*YOUR GOAL*
Once you find the line containing "1080x675 pixels." in the data below, copy it and each following line exactly, up to and including the line containing "Given: Click the 7/1/2020 x-axis label", and nothing else.

*SUPPLIED ENTRIES*
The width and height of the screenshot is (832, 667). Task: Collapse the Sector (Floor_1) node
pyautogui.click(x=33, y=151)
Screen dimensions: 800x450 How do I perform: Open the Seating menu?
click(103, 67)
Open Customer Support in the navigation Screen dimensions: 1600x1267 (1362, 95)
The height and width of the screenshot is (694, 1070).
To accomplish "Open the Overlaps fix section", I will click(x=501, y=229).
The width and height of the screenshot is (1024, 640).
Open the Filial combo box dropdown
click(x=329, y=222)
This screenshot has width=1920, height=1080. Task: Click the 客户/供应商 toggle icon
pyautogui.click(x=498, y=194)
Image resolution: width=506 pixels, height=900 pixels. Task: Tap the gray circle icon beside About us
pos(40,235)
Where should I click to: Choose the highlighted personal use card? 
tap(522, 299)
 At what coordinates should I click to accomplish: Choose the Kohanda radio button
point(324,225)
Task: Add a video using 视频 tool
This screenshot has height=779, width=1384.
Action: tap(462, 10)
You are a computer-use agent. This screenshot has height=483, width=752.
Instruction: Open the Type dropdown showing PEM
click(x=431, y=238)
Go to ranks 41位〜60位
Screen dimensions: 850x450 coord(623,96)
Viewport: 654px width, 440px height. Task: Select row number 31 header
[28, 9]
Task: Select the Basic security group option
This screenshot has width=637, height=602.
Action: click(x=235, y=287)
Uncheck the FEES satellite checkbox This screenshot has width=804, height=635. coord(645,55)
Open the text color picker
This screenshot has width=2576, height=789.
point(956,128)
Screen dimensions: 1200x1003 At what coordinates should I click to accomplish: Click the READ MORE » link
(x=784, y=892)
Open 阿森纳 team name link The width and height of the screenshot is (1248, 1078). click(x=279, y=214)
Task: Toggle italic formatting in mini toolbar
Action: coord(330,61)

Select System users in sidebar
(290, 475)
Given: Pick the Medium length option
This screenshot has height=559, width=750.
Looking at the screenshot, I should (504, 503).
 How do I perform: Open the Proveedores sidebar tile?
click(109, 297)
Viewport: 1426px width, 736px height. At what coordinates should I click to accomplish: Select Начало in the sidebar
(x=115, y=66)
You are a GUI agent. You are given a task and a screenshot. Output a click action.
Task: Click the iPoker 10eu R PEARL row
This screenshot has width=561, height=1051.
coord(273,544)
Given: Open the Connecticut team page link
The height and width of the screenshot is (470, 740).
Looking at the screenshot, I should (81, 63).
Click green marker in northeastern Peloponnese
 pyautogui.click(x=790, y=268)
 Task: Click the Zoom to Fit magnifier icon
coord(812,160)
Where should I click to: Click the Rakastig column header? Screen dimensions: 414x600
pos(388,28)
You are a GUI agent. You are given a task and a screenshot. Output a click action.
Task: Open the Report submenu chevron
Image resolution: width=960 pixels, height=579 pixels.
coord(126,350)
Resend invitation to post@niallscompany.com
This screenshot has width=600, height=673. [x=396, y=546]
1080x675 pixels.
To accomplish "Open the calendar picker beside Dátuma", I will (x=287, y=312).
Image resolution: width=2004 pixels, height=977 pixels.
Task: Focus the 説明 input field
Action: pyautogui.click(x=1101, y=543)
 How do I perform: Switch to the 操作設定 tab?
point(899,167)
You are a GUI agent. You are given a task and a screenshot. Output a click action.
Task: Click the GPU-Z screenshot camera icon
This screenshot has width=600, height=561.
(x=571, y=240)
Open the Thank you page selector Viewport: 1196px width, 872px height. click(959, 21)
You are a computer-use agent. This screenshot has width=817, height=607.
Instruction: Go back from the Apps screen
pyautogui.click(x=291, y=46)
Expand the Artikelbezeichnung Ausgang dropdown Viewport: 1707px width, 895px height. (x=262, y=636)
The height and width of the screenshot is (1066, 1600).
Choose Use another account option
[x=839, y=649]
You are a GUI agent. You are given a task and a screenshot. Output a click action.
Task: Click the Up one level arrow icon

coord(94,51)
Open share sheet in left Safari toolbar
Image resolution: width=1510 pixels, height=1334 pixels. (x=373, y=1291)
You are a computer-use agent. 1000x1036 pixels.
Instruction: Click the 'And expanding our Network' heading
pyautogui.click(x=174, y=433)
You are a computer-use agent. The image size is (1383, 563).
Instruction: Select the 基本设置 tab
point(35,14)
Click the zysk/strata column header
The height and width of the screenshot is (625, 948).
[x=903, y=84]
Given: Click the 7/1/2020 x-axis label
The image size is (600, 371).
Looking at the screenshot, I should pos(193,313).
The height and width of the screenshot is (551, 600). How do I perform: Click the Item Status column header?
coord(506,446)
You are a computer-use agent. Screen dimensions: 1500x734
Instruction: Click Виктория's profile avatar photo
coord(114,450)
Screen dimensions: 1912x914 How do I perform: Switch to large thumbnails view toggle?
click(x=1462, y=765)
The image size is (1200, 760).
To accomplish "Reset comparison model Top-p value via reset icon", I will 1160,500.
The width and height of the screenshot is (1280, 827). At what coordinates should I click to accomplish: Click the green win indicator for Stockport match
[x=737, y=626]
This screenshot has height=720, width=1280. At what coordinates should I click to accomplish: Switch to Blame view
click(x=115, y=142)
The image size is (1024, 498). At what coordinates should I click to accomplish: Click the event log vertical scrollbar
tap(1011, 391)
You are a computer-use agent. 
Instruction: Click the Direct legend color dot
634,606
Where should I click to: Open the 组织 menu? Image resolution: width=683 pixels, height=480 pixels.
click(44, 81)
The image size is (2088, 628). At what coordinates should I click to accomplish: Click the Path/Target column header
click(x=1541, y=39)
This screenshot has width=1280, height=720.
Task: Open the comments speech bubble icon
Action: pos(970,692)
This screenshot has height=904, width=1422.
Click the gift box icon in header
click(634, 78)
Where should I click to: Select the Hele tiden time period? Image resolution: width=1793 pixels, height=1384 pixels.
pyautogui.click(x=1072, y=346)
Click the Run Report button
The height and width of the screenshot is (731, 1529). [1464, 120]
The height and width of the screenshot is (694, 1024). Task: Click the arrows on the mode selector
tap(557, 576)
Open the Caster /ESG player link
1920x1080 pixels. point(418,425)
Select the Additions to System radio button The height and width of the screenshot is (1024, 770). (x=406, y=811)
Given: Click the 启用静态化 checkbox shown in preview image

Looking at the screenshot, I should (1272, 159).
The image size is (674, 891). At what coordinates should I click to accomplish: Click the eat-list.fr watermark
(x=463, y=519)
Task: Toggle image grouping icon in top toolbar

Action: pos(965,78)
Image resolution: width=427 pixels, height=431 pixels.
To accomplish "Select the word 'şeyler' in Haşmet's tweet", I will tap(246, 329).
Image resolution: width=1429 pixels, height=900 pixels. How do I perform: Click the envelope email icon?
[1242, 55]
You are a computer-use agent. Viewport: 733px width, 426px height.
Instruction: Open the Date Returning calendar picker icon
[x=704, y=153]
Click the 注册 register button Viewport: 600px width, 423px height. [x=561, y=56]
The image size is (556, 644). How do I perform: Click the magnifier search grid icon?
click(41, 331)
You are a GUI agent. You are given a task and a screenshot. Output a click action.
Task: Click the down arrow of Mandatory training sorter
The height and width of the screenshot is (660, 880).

*RESULT OF THIS EXERCISE*
1080x675 pixels.
To accomplish "Open the calendar picker beside Dátuma", I will (x=287, y=312).
Image resolution: width=2004 pixels, height=977 pixels.
Task: Focus the 説明 input field
Action: pyautogui.click(x=1101, y=543)
 How do I perform: Switch to the 操作設定 tab?
point(899,167)
You are a GUI agent. You are given a task and a screenshot. Output a click action.
Task: Click the GPU-Z screenshot camera icon
This screenshot has width=600, height=561.
(x=571, y=240)
Open the Thank you page selector Viewport: 1196px width, 872px height. click(959, 21)
You are a computer-use agent. This screenshot has width=817, height=607.
Instruction: Go back from the Apps screen
pyautogui.click(x=291, y=46)
Expand the Artikelbezeichnung Ausgang dropdown Viewport: 1707px width, 895px height. (x=262, y=636)
The height and width of the screenshot is (1066, 1600).
Choose Use another account option
[x=839, y=649]
You are a GUI agent. You are given a task and a screenshot. Output a click action.
Task: Click the Up one level arrow icon

coord(94,51)
Open share sheet in left Safari toolbar
Image resolution: width=1510 pixels, height=1334 pixels. (x=373, y=1291)
You are a computer-use agent. 1000x1036 pixels.
Instruction: Click the 'And expanding our Network' heading
pyautogui.click(x=174, y=433)
You are a computer-use agent. The image size is (1383, 563).
Instruction: Select the 基本设置 tab
point(35,14)
Click the zysk/strata column header
The height and width of the screenshot is (625, 948).
[x=903, y=84]
Given: Click the 7/1/2020 x-axis label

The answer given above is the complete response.